Viel schlimmer war die als Insider-Show angekündigte Resterampe Mein Verein, wo sich zwei Experten und drei Hosts um 12 Vereine kümmern und dementsprechend allgemein, unkonkret und standardisiert klingt es dann, wenn sich Experte Konsel Fernbetrachtungen über Altach abringt. Manuel Ortlechner, der sich tatsächlich vorbereitet hat, seine Insider-Infos aber in der Hetzerei zwischen Gimmick-Rubrik und platten Fragen nicht unterbringt, kann einem leidtun. Die Vereinsseiten handhaben die Möglichkeit, ihre Spiele in voller Länge zu zeigen, unterschiedlich. Und die großen Printmedien, vor allem der Boulevard, warten noch ab. Die Kronen-Zeitung, sonst mit sehr vielen Fußballseiten ganz hinten drin zum Verkehrt-Reinblättern, hat dort aktuell Formel 1 und Tennis platziert.

Die von der Liga angestrebte Beschönigungs- und Affirmations-Show findet also nur vor jenen statt, die sich wirklich interessieren, einem 5-stelligen Core-Publikum.
Dabei ist die abgelieferte Qualität auch jenseits von platten Schlagzeilen (so viele Tore!) und anderen primitiven Bejubelungen aus sich heraus interessant. Was an einigen sehr guten Coaches liegt, die heuer am Start sind.

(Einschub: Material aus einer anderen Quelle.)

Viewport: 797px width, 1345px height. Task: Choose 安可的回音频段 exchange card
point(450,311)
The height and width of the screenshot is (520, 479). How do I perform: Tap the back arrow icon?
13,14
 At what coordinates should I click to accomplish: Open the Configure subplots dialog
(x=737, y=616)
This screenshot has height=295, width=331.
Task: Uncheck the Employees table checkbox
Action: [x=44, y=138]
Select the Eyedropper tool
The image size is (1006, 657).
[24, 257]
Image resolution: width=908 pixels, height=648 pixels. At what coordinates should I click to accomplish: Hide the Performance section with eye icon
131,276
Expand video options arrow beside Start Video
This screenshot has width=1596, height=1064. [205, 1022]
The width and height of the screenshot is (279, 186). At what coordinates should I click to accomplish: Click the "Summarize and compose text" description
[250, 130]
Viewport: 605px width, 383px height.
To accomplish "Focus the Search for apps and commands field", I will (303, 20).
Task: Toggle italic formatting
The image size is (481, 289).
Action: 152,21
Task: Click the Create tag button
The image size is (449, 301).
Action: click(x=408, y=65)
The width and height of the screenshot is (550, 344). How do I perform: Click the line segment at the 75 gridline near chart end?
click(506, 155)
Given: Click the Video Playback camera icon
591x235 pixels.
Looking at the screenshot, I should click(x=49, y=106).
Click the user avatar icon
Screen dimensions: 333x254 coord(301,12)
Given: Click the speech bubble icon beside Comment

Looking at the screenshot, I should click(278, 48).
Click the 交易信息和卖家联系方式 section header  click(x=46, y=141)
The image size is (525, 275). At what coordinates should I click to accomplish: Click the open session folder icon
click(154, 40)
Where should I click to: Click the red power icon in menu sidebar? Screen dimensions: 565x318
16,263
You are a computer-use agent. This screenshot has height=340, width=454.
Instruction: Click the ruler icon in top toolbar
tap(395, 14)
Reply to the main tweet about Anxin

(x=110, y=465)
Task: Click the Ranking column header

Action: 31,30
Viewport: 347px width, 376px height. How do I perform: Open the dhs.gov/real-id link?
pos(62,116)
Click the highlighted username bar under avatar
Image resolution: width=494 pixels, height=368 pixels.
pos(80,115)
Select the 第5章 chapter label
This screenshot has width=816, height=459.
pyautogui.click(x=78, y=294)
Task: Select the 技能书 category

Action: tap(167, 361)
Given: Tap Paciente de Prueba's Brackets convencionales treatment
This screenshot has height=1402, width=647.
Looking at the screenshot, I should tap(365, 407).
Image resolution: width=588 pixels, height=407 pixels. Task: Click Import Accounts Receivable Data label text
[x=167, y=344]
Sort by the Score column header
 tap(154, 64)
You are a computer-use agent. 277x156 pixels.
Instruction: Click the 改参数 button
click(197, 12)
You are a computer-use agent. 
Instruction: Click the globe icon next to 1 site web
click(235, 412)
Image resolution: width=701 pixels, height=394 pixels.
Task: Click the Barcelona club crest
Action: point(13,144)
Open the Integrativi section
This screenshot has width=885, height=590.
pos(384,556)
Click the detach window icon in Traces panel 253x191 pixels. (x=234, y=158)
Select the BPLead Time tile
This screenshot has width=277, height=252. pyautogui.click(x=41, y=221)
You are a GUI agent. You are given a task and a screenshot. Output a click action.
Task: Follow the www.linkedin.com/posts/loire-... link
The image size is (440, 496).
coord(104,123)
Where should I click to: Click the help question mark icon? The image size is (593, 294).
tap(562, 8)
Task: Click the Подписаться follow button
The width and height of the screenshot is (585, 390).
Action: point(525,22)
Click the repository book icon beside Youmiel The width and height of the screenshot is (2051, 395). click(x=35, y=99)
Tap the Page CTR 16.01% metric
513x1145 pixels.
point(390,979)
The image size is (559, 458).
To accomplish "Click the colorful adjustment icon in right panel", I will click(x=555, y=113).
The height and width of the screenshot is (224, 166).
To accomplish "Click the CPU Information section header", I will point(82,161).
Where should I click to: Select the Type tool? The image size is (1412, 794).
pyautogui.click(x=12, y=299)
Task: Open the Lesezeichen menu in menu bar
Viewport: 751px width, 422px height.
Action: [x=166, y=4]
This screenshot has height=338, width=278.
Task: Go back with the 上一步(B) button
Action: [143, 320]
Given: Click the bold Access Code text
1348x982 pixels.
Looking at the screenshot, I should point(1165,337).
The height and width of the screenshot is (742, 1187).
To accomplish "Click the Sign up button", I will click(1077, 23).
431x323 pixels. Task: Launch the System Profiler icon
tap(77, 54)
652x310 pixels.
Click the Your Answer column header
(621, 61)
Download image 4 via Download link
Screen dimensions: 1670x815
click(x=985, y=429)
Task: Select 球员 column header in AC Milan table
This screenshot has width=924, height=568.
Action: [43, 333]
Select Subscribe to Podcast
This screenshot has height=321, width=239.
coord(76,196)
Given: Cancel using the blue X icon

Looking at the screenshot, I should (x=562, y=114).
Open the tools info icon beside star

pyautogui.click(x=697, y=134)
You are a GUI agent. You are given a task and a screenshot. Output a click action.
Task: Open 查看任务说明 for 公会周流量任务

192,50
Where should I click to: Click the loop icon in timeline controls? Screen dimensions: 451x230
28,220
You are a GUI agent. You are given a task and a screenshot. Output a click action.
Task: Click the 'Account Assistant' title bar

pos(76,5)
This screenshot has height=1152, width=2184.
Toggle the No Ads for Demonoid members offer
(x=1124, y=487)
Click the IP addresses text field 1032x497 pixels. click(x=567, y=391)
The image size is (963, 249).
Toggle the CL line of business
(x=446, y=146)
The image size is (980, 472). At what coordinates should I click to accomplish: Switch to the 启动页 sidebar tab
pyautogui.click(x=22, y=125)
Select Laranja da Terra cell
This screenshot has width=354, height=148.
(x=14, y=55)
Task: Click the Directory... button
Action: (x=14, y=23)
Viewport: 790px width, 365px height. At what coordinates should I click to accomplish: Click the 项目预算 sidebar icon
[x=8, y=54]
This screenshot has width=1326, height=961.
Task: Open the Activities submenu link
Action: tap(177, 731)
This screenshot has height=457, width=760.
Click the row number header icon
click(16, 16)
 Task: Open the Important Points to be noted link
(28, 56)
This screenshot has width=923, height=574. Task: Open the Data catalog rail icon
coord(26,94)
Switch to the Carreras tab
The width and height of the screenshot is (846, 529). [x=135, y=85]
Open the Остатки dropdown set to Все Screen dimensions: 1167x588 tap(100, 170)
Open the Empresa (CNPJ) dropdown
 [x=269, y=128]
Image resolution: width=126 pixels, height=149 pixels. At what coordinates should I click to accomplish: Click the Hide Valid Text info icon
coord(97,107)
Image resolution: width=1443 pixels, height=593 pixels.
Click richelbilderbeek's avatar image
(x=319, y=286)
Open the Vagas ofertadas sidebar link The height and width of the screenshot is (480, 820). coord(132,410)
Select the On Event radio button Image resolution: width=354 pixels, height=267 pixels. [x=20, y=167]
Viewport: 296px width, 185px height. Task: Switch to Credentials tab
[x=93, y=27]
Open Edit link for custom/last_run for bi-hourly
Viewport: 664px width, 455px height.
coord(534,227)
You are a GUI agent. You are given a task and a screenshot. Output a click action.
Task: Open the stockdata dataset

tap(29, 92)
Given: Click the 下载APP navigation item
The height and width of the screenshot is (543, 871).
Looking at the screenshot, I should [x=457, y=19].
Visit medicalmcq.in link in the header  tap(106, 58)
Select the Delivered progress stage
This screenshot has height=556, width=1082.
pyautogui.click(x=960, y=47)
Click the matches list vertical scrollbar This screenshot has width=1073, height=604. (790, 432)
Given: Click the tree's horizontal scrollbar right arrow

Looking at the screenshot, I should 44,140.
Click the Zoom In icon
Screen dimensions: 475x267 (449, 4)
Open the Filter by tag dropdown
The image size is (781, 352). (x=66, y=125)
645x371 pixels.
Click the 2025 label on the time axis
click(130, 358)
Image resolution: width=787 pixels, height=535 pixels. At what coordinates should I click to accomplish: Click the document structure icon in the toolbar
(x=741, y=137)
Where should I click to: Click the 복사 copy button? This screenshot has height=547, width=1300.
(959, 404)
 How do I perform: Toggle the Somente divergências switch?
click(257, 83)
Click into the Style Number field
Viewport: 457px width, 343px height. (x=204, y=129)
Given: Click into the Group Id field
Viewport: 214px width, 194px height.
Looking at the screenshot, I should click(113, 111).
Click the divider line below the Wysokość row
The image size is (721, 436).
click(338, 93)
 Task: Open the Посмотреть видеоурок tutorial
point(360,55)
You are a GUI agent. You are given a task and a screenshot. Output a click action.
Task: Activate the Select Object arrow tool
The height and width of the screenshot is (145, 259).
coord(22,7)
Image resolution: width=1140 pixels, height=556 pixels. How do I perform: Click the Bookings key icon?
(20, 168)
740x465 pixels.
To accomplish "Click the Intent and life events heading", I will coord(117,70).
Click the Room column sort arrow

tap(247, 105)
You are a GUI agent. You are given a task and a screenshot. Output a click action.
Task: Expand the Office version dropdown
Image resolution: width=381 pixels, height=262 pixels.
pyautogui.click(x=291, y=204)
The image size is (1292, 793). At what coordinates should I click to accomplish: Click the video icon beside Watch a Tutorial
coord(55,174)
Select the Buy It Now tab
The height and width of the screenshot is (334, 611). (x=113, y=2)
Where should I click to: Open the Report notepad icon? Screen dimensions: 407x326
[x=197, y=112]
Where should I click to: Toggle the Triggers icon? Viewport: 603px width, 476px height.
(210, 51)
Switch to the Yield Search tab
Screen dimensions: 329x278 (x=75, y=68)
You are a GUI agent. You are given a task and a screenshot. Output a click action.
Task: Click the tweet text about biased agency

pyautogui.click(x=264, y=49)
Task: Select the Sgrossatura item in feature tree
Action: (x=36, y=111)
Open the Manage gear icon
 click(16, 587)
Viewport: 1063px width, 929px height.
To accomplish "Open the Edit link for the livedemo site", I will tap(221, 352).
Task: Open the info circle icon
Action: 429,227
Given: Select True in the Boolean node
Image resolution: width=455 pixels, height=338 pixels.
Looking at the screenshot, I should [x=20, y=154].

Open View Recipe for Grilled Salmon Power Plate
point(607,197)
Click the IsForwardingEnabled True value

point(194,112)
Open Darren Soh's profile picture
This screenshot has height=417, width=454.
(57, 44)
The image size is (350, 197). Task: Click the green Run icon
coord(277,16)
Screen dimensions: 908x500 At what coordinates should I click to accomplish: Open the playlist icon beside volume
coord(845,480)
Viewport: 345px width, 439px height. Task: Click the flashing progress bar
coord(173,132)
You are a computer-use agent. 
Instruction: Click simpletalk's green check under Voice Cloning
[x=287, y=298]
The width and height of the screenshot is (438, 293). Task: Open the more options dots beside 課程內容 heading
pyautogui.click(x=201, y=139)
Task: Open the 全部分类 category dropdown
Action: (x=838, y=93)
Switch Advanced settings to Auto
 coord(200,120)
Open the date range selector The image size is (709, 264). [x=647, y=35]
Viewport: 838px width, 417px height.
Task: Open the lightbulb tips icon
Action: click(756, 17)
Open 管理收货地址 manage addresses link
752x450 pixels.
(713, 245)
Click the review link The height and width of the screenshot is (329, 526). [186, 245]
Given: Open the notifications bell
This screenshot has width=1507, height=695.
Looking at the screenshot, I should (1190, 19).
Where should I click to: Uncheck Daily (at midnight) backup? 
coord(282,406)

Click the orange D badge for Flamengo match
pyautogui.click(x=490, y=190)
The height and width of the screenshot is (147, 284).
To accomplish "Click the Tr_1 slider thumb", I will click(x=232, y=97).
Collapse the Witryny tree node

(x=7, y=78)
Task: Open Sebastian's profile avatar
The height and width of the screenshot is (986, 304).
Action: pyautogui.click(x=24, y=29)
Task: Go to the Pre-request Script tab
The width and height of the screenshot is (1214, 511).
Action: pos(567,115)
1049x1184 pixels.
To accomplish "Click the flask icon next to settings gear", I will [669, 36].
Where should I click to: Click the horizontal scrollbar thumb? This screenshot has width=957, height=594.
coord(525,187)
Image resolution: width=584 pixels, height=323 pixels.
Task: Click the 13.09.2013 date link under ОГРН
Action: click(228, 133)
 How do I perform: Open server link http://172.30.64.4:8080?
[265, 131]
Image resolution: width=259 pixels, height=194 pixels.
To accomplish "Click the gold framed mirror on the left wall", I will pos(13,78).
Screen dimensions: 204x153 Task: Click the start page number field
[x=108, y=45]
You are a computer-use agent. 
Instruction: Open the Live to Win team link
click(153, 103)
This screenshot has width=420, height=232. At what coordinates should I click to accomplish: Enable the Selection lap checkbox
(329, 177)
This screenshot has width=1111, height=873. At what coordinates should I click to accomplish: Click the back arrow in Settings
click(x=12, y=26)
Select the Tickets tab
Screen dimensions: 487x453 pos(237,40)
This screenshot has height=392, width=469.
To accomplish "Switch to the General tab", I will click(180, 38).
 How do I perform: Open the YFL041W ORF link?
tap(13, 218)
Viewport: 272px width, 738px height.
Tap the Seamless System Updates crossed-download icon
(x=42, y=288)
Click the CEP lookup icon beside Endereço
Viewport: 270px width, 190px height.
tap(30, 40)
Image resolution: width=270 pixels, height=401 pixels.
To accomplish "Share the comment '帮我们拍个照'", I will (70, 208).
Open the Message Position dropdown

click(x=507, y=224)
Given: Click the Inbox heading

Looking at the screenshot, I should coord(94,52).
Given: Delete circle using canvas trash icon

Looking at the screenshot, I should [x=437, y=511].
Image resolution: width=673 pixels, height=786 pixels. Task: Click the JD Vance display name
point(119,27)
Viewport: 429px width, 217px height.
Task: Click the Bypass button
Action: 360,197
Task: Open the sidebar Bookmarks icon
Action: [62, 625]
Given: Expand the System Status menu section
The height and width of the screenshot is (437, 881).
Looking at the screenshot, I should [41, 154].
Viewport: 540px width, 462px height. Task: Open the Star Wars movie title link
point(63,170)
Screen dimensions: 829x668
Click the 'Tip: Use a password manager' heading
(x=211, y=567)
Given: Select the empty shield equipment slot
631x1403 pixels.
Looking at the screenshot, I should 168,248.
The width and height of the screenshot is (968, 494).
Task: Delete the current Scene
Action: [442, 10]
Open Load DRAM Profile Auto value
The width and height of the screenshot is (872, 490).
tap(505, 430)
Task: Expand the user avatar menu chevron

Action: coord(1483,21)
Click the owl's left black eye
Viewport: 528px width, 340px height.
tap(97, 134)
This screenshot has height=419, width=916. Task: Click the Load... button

Die Qualität der Liga-Trainer

So hat sich Austria-Trainer Letsch für ein spielerisch höchst ambitioniertes 4-3-3 entschieden, wie es Marco Rose letzte Saison in Salzburg praktizierte - als 4-1-2-1-2 mit Dominik Prokop als echtem Zehner hinter zwei Spitzen.

Rose seinerseits hat sich ins nächste Level vorgearbeitet und löst den Abgang von Valon Berisha mit einer Neuausrichtung mit drei echten Spitzen, die sowohl über außen als auch aus dem defensiven Zentrum unterstützt werden und so den sonst so sicheren LASK an die Wand quetschten.

Das 5-2-3 eines weiteren Salzburg-Schülers, Oliver Glasner wiederum hat sowohl Weissenböcks Ried als auch Daxbachers Innsbruck (das sonst auch im 4-3-3 antritt) inspiriert. Und Heiko Vogel hat sich bei der WM England besonders gut angeschaut und deren 5-3-2 (offensiv als 3-5-2 lesbar) adaptiert. Der Versuch eines 5-4-1 gegen Ajax sah weniger gut aus.

Selbst das sonst so statische Rapid hat sich was überlegt und seine Strategie rund um Genius Knasmüller herumgebaut, dem Freigeist, der ihr sonst so formelhaftes 4-2-3-1 sprengt. Sowohl Altach (Grabher), Mattersburg (Baumgartner) als auch Hartberg (Schopp, der auch schon anders konnte) traten in einem klassischen 4-3-3 mit einem enger stehenden Mittelfeld und weiten Flügeln an.

Andere variieren ihr 4-4-2: St. Pölten nur in kleinen Dosen (Kühbauer/St. Pölten); Baumeister/Horwath suchen ihren Ausweg aus der Admira-Krise etwa in der Abweichung 4-1-4-1.

Top of it all: Christian Ilzer und sein Wolfsberger 4-1-3-2. Sowas hab ich noch nie gesehen: Ilzer lässt seine drei offensiven Mittelfeldspieler eher im Zentrum und seine beiden nominellen Stürmer hauptsächlich an den Flügeln spielen, was in der Offensive zu einem 4-1-5 über die gesamte Spielfeldbreite führt. Das läuft noch nicht ganz rund, bietet aber ein Füllhorn an Möglichkeiten.

Ich erwarte nicht, dass derlei im aufgeplusterten Medien-Mainstream besprochen wird - aber auch bei diesbezüglich verlässlichen Online-Medien erhält selbstbespiegelnder Tand mehr Aufmerksamkeit, als nötig. Weil fast alle Medien im von der Liga ausgegebenen Message-Control-Denken drinstecken und ihre eigentliche Aufgabe vernachlässigen: das Suchen und Schürfen im Dienst des Publikums.